Se já não bastasse o excesso de tramas que incham o longa, a montagem vacila em diversos momentos, especialmente ao mostrar os desdobramentos de lutas tão definitivas, intercalando ambas e tirando o impacto do desfecho das duas. Como tradição dos filmes do estúdio, este não foge à regra de apresentar embates corporais repletos de cortes secos e abruptos. O design de produção continua primoroso e as cenas pirotécnicas que se desenrolam tanto em terra firme como no mar são empolgantes, embora o longa peque pela falta de contrastes, especialmente nas cenas que se passam no reino de Namor, Talokan. A trilha sonora é composta de vários temas interessantes, mas o conjunto da obra é deveras saturado. Há todo um cuidado em retratar a cultura dos wakandanos, explorando seus costumes e a mitologia dos povos que ocupam aquele território.
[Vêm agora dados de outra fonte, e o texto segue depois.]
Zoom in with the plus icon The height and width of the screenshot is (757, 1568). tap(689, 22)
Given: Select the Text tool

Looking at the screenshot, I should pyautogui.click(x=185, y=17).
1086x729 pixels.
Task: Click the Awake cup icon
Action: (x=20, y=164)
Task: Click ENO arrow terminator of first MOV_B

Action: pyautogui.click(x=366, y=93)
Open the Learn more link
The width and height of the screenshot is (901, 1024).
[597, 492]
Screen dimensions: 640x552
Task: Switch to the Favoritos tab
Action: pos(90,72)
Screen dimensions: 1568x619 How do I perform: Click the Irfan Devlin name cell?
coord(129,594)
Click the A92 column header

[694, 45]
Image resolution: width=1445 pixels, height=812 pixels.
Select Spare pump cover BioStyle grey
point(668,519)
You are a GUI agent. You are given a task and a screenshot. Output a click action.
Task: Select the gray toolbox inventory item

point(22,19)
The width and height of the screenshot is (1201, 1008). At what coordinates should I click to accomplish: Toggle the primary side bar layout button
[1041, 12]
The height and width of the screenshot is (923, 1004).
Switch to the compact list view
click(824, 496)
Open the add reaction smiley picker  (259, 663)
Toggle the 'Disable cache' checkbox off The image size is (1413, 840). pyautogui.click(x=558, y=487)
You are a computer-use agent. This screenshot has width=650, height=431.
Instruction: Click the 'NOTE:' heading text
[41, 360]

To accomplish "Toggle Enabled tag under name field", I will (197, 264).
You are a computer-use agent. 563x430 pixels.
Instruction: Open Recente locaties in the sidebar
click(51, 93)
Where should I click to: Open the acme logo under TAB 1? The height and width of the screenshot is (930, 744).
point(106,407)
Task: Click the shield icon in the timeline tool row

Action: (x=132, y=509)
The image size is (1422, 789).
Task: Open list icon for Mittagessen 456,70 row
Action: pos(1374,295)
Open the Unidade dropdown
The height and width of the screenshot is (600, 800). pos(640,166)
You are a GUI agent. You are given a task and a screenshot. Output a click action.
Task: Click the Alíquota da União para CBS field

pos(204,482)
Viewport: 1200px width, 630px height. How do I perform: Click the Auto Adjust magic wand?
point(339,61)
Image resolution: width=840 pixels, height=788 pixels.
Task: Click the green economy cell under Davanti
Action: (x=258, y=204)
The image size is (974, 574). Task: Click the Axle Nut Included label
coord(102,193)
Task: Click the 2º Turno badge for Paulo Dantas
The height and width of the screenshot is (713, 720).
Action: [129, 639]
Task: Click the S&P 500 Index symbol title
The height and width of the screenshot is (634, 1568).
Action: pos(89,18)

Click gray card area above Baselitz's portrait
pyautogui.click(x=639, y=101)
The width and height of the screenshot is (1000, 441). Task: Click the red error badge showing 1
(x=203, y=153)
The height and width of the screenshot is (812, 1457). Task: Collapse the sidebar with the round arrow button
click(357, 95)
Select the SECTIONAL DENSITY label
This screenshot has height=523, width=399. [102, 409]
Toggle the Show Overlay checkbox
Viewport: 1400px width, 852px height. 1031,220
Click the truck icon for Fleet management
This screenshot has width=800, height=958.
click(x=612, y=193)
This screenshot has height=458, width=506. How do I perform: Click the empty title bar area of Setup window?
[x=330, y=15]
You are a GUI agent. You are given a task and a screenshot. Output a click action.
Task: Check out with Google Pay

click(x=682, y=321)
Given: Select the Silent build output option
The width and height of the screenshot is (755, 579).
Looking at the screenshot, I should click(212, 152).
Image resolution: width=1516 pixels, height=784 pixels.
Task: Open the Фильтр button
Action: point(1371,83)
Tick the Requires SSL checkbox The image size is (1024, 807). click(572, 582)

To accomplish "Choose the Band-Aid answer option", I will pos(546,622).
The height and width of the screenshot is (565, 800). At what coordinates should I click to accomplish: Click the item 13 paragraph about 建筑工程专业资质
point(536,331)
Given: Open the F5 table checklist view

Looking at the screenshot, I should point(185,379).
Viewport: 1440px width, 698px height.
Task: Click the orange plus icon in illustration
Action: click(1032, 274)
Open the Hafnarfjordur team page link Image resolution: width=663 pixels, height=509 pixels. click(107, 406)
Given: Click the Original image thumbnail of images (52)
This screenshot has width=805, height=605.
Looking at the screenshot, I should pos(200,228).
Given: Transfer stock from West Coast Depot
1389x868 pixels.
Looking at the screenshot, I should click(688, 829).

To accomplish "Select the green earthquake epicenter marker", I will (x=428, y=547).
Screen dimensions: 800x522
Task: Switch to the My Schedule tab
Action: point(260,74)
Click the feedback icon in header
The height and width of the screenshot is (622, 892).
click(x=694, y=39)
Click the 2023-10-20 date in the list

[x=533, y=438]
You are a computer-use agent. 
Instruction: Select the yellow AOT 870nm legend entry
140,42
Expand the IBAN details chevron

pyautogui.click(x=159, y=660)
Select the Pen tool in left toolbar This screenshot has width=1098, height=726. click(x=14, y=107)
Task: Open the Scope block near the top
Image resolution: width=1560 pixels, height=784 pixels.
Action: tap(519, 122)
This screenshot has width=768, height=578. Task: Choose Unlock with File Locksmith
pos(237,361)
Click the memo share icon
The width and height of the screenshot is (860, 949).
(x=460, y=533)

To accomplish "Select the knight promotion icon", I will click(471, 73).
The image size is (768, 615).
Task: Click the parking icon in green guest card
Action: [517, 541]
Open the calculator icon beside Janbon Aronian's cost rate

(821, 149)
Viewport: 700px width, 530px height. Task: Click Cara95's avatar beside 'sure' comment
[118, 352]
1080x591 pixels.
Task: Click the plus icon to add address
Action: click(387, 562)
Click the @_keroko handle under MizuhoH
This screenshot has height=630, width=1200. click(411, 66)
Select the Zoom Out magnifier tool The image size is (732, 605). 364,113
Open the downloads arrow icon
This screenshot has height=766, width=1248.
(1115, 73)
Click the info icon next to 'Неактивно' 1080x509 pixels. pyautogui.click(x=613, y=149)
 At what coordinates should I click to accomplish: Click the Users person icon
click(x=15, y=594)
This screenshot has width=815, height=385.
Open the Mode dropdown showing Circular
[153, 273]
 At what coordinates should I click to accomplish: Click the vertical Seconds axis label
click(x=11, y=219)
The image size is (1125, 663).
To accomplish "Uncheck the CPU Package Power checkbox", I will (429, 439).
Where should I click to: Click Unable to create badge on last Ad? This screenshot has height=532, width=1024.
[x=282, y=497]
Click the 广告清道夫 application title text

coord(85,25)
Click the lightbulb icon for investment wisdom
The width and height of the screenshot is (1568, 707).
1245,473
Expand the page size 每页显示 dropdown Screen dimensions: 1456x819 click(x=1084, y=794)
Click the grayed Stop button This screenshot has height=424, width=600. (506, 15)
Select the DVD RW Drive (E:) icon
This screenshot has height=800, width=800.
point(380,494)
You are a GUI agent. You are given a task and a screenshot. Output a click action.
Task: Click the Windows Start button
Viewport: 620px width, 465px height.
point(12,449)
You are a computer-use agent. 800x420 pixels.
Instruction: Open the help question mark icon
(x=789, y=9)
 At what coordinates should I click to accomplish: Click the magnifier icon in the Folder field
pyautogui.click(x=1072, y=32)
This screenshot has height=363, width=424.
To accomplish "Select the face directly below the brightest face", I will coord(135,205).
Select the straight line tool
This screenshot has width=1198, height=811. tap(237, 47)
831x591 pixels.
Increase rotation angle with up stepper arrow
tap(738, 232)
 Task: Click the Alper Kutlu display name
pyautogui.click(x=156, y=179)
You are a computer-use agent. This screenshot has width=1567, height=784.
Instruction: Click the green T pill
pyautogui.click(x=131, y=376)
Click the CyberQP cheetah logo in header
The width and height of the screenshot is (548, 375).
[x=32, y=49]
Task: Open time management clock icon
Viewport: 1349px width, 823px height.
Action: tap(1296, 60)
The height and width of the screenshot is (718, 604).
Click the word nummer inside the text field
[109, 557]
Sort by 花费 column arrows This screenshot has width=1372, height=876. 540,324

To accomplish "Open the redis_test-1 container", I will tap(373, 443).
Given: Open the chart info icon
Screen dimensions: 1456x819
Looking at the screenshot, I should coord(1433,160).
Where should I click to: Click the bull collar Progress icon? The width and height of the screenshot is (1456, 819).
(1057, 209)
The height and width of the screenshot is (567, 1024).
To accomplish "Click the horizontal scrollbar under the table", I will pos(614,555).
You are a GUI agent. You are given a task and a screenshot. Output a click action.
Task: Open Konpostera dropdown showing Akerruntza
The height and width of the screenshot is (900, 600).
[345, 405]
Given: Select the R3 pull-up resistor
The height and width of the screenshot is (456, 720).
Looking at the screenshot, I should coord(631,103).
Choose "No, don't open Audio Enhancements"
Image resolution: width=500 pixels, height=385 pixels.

O mesmo não acontece com os talokans. Mas nem vou reclamar nesse quesito, porque, além da certeza de que Namor regressará, isso só tornaria a produção ainda mais longa e modorrenta. Por falar nisso, a guerra entre as duas nações é maniqueísta e bidimensional, abusando de um artifício muito raso para deflagrar o conflito.

O filme que encerra a fase mais criticada do MCU também é um reflexo da mesma, composta de filmes muito apoteóticos em suas intenções, mas inchados ou apáticos em seus resultados. Wakanda Para Sempre é emocional em diversas passagens, especialmente ao rememorar T’Challa. É conceitual, ao abordar o luto cinematograficamente, mostrando como cada figura do elenco lida com a morte do personagem, do ator e do amigo. Mas não é funcional, não possui um fim, um objetivo. Um demérito irreparável quando nos referimos a obras cinematográficas. Eis um tributo a Chadwick Boseman que não faz a devida justiça a seu homenageado.